Now, here's a cool trick to find A and B!
* **To find A**: Let's make the $B$ part disappear. If we plug in $x=1$ into the equation:
$1+1 = A(3(1)-1) + B(1-1)$
$2 = A(2) + B(0)$
$2 = 2A$
So, $A=1$.

* **To find B**: Let's make the $A$ part disappear. If we plug in $x=1/3$ into the equation (because $3x-1=0$ when $x=1/3$):
$1/3+1 = A(3(1/3)-1) + B(1-1/3)$
$4/3 = A(0) + B(2/3)$
$4/3 = B(2/3)$
To get B by itself, we multiply both sides by $3/2$:
$B = (4/3) * (3/2)$
So, $B=2$.

So, our partial fraction form is:
$f'(x) = \frac{1}{1-x} + \frac{2}{3x-1}$

**Part 2.i: Integrate to find $f(x)$**
Now we need to go backward from $f'(x)$ to $f(x)$. That's called integration!
We need to integrate each part of our partial fraction form:
$f(x) = \int \left(\frac{1}{1-x} + \frac{2}{3x-1}\right) dx$

Remember that $\int \frac{1}{u} du = \ln|u|$? We also need to be careful with the "inside" part.
* For $\int \frac{1}{1-x} dx$: The derivative of $1-x$ is $-1$. So, we get $-\ln|1-x|$.
* For $\int \frac{2}{3x-1} dx$: The derivative of $3x-1$ is $3$. So, we have a $2$ on top, and we need to divide by the $3$ from the derivative. This gives us $\frac{2}{3}\ln|3x-1|$.

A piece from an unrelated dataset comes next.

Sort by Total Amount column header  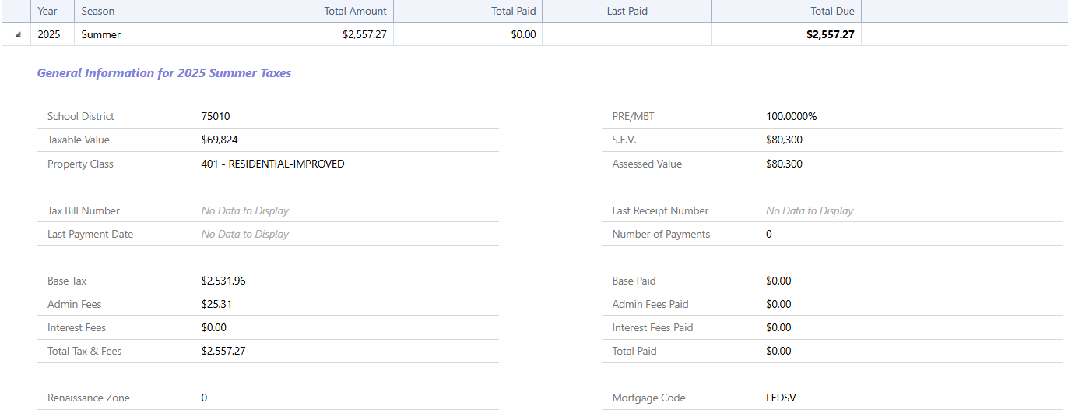click(x=355, y=11)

Don't forget the $+C$ because there could be any constant when we integrate!
So, $f(x) = -\ln|1-x| + \frac{2}{3}\ln|3x-1| + C$

**Part 2.ii: Differentiate to find $f''(x)$**
Now we need to differentiate $f'(x)$ to find $f''(x)$. It's easier to use the partial fraction form of $f'(x)$ we found:
$f'(x) = \frac{1}{1-x} + \frac{2}{3x-1}$
We can write this as: $f'(x) = (1-x)^{-1} + 2(3x-1)^{-1}$

Now let's differentiate each part using the power rule and chain rule:
* For the first part, $(1-x)^{-1}$:
Bring the power down: $-1(1-x)^{-2}$
Multiply by the derivative of the inside $(1-x)$, which is $-1$:
So, $-1(1-x)^{-2} * (-1) = (1-x)^{-2} = \frac{1}{(1-x)^2}$

* For the second part, $2(3x-1)^{-1}$:
Bring the power down: $2 * -1(3x-1)^{-2} = -2(3x-1)^{-2}$
Multiply by the derivative of the inside $(3x-1)$, which is $3$:
So, $-2(3x-1)^{-2} * (3) = -6(3x-1)^{-2} = \frac{-6}{(3x-1)^2}$

Putting it all together:
$f''(x) = \frac{1}{(1-x)^2} - \frac{6}{(3x-1)^2}$

We can also combine these into a single fraction if we want:
$f''(x) = \frac{(3x-1)^2 - 6(1-x)^2}{(1-x)^2(3x-1)^2}$
Expanding the top:
$(9x^2 - 6x + 1) - 6(1 - 2x + x^2)$
$= 9x^2 - 6x + 1 - 6 + 12x - 6x^2$
$= 3x^2 + 6x - 5$
So, $f''(x) = \frac{3x^2+6x-5}{((1-x)(3x-1))^2}$

Wow, that was a fun workout for our math brains! We broke it into tiny pieces and solved each one!